I tuoi compiti -
**1)** Trascrivi dal brano il passo che comincia con "Il cherigma della" e termina con "la rivoluzione apofatico-conservatrice.".
**2)** Indica se ciascuna affermazione concorda con il brano, rispondendo sì o no e citando le parole del brano che lo decidono. (a) La distruzione di ogni statuizione identitaria vi è descritta come casuale. (b) Vi si afferma che la categoria dell'Identità o della Sostanza sembrerebbe capitale nell'inquadramento del nostro Zeitgeist. (c) La Hyle vi va intesa secondo la configurazione ontologica platonica e neoplatonica, come primordiale matrice liscia.
**3)** Spiega perché, secondo il brano, la categoria dell'Identità o della Sostanza sembrerebbe capitale nell'inquadramento del nostro Zeitgeist.

Brano da leggere -
- - -
Il cherigma della contraddizione dell’ente-escate; il farsi atto dell’avversario estremo ovverosia del plenario; la gloria della spoglia edacissima giacché entelechiale; l’avvento dei prossimi olimpici e dell’ultima sollevazione, la rivoluzione apofatico-conservatrice.
Antologia Citazionale
Dappertutto assistiamo alla preordinata e sistematica distruzione di ogni statuizione identitaria, di qualsivoglia individuazione distintiva, di tutte le differenze e anzitutto della Differenza stessa, tanto che è proprio questo impeto iconoclasta e riottoso a ogni adersione eidetica, a ogni disposizione precisa o decisa partizione dell’insé, egualmente a ogni ad-propriativa o immedesimativa posizione d’alterità contro l’altro tutto, a definire la Forma, l’Ecceità, l’Aspetto essenziale del nostro Tempo, la cui Figura, pertanto, non può non essere ora determinata e qui dimostrata (Deiknýnai) se non giacché compito (Sollen) di ridurre tutto ciò che è – dunque, per sinolare bicondizionalità, tutto ciò che è presso sé – a indeterminatezza ovvero a niente. Sembrerebbe dunque che la categoria dell’Identità o della Sostanza (nell’accezione a punto di Essenza, Ousía) sia capitale nell’inquadramento del nostro Zeitgeist. Eccoci epperò nella necessità di compiere un ulteriore passo eccentrico lungo la nostra pur agile battuta di caccia, per porre, ora e ancora, tale cruciale categoria sotto indagine e giudizio.

[...]

Precisamente questa, ribadiamo, è l’essenza a fondamento del pluralismo omni-inclusivo a carattere planetario nell’oggi dominante, il niente inautentico quale Indistinzione assoluta o estinzione della luce della partizione, della forma (Morphé), dell’idea (Eidos), della qualità (Dasein), la tensione verso la Chora, il dover-essere (Sollen) dell’amorfia magmatica e anti-tipica della Hyle, non già, tuttavia, qui da intendersi, in accordo alla configurazione ontologica platonica e neoplatonica, quale primordiale matrice liscia o ingenerato ricettacolo neutro acconcio all’acquisizione dell’opera d’individuazione demiurgica, pre-esistente epperò sostrato materico della molteplice sopraggiungenza caduca e corruttibile, bensì, vettorialmente tutt’al contrario, quale punto di tensione che prende fondamento dal già esserci e dal già esserci-state delle occorrenza particolari della Storia-della-Distintività (tà pánta), non dunque congerie caotica quale pre-condizione dell’ordine e della misura a venire, bensì dissoluzione – sul fondamento a tendere del coacervo indifferenziato – di ogni già instituita regola e di tutte le già definite misure.
- - -
Voci per localizzare gli oggetti descritti

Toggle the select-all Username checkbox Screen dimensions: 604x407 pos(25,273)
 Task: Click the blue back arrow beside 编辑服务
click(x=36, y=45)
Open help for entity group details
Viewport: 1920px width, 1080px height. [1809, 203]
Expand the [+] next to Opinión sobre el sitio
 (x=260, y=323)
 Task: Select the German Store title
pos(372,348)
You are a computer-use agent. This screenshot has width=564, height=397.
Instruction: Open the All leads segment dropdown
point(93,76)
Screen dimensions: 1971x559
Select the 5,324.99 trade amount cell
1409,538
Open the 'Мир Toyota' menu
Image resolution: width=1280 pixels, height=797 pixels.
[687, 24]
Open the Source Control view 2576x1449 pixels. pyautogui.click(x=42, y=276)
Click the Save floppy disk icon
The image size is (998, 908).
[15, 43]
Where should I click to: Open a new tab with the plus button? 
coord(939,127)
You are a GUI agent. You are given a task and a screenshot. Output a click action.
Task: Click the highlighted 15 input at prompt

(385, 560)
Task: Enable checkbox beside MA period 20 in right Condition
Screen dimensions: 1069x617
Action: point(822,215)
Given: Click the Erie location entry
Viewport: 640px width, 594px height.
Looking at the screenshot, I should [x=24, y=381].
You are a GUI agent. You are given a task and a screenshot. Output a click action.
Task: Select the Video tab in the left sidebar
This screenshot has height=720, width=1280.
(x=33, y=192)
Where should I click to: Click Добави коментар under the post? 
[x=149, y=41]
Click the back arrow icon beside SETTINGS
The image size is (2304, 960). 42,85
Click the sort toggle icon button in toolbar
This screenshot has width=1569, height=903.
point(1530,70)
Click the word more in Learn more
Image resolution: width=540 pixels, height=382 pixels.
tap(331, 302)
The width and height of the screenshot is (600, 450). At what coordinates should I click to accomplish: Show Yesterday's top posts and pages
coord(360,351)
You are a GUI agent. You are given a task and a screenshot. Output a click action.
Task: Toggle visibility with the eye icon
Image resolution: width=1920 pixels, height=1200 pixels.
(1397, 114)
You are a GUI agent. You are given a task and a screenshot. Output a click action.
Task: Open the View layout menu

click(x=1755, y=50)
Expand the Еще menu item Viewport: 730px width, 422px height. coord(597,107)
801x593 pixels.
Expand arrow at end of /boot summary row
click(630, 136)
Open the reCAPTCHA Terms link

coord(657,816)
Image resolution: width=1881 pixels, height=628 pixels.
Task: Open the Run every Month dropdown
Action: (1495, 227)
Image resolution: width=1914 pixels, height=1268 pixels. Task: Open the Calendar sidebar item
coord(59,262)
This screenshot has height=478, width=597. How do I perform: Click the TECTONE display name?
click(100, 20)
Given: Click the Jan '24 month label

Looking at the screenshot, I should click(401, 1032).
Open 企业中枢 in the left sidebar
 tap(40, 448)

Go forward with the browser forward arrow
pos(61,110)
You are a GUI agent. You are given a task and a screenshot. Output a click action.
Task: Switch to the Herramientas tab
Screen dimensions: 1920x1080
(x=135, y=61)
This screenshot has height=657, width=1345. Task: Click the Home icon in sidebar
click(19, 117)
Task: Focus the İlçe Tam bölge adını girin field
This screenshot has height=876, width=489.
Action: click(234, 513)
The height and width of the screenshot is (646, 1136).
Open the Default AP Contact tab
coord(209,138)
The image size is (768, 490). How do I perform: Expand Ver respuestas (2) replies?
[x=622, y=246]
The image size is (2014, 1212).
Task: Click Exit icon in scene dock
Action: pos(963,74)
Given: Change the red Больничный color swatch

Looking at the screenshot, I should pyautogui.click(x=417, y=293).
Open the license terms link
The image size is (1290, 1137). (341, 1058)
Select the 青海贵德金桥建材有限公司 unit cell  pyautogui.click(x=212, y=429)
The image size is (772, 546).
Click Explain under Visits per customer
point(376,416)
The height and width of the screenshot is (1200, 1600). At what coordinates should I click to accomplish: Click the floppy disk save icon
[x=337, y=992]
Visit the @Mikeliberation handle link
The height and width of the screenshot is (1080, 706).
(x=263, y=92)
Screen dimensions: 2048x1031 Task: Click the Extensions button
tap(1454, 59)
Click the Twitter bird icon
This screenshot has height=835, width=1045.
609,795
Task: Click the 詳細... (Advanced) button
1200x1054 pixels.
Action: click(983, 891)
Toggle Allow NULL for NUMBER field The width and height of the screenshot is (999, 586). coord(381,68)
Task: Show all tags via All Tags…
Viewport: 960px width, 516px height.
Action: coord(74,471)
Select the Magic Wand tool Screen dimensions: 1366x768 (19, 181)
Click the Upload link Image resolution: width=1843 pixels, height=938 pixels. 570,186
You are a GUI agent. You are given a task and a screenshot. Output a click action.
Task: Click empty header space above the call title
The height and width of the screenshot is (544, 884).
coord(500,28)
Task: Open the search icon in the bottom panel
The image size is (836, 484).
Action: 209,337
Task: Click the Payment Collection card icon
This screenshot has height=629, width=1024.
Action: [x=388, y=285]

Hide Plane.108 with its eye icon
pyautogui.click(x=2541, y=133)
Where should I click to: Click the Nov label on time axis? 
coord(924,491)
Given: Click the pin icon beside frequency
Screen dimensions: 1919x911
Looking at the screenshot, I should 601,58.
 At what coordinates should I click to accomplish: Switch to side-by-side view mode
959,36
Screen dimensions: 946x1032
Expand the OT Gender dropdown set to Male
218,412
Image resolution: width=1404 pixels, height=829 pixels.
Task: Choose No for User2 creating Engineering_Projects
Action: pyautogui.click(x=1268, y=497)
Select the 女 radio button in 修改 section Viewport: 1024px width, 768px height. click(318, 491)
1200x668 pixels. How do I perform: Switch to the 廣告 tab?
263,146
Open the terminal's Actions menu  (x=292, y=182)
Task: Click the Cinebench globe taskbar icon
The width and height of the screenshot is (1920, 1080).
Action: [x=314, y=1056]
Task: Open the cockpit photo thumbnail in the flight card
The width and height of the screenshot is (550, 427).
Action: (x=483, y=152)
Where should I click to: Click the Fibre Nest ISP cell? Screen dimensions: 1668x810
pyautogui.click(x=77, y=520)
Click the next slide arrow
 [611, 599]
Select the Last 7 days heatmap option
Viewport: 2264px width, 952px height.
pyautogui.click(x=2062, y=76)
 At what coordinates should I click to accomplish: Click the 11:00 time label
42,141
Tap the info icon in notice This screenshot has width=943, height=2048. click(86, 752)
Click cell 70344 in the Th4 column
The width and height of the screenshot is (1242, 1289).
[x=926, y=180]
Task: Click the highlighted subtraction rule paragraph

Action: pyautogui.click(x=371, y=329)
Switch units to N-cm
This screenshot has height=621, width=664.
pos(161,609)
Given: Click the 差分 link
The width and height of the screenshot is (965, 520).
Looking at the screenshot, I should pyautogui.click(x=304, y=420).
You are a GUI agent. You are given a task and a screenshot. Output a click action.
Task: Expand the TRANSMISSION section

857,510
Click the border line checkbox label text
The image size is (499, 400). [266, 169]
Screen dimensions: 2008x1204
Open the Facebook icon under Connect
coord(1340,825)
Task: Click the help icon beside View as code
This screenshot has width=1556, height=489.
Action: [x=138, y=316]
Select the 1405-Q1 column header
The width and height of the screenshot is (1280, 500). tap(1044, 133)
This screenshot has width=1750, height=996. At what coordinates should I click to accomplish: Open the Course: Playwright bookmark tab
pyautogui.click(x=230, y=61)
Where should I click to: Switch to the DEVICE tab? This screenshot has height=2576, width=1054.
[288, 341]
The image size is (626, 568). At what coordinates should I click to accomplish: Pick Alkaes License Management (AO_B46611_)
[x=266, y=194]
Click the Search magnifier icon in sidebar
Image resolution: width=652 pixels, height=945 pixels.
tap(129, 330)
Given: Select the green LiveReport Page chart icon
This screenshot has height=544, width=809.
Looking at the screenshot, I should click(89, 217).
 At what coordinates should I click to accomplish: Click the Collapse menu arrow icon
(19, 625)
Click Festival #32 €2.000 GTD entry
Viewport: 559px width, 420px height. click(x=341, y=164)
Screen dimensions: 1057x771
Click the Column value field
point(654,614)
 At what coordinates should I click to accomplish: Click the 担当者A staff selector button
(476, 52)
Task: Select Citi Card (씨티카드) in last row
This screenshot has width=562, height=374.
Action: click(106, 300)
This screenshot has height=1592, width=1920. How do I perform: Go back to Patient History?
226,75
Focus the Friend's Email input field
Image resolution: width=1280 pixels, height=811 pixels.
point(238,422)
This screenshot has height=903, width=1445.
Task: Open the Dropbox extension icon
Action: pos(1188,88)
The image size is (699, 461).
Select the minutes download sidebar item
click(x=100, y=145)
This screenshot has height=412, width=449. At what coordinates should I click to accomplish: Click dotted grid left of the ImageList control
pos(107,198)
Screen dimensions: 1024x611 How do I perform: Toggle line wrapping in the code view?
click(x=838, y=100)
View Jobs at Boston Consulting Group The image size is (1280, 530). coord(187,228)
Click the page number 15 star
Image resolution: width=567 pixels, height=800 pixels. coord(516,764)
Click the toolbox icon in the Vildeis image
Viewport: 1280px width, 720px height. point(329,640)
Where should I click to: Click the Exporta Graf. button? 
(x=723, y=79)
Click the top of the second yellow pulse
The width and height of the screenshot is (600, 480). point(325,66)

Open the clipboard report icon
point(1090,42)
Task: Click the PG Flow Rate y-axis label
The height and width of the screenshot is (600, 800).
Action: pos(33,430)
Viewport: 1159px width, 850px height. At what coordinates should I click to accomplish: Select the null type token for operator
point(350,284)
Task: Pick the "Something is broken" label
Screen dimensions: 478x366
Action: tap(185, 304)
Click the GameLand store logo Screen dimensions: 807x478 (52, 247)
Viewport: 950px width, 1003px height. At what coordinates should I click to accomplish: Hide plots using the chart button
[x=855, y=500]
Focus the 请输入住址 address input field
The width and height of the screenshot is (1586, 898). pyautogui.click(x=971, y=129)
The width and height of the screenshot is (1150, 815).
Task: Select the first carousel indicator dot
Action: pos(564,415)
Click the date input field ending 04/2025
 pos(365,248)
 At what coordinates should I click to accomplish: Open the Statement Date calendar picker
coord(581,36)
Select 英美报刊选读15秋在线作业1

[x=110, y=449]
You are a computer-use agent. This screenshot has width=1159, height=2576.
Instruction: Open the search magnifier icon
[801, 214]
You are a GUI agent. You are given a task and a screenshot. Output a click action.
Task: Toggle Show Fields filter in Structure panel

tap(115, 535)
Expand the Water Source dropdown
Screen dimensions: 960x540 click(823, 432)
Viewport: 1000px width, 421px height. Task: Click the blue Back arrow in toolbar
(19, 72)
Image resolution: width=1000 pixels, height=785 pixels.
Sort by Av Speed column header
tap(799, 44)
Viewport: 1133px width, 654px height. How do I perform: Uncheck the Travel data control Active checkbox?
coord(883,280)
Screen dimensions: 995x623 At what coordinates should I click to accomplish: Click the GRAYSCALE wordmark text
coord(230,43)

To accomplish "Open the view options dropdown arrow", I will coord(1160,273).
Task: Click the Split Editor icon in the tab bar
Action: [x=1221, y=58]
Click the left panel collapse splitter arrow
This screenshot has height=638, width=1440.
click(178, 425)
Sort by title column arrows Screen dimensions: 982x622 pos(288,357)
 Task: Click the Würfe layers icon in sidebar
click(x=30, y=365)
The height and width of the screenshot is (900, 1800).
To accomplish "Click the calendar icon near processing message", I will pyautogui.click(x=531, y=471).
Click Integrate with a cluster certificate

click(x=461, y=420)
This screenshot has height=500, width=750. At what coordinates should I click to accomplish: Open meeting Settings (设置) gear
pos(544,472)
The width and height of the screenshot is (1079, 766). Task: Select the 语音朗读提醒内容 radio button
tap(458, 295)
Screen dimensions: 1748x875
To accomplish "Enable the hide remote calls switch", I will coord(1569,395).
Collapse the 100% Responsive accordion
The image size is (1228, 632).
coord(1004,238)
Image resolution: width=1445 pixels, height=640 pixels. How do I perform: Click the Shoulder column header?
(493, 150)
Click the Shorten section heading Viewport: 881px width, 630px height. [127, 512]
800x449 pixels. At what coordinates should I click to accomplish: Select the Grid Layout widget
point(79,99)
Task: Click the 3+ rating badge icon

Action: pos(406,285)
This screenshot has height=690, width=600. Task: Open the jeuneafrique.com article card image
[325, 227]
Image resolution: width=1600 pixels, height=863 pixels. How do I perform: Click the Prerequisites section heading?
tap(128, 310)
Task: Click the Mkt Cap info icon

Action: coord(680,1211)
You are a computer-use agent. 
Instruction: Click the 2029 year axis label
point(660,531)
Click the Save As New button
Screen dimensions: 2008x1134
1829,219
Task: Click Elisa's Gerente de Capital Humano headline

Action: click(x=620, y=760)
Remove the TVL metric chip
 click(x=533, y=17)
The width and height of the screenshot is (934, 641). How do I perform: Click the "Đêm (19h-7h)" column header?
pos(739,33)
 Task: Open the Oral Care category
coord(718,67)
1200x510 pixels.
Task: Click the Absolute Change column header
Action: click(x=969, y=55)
- - -
Soluzioni complete -
**1)**
Il cherigma della contraddizione dell’ente-escate; il farsi atto dell’avversario estremo ovverosia del plenario; la gloria della spoglia edacissima giacché entelechiale; l’avvento dei prossimi olimpici e dell’ultima sollevazione, la rivoluzione apofatico-conservatrice.

**2)**
(a) No: "Dappertutto assistiamo alla preordinata e sistematica distruzione di ogni statuizione identitaria".
(b) Sì: "Sembrerebbe dunque che la categoria dell’Identità o della Sostanza (nell’accezione a punto di Essenza, Ousía) sia capitale nell’inquadramento del nostro Zeitgeist."
(c) No: "non già, tuttavia, qui da intendersi, in accordo alla configurazione ontologica platonica e neoplatonica, quale primordiale matrice liscia o ingenerato ricettacolo neutro".

**3)** Ovunque si assiste alla distruzione preordinata e sistematica di ogni statuizione identitaria e di tutte le differenze. Proprio questo impeto iconoclasta definisce la Forma, l'Ecceità, l'Aspetto essenziale del nostro Tempo, e da ciò il brano ricava, con un "dunque", il ruolo capitale di quella categoria.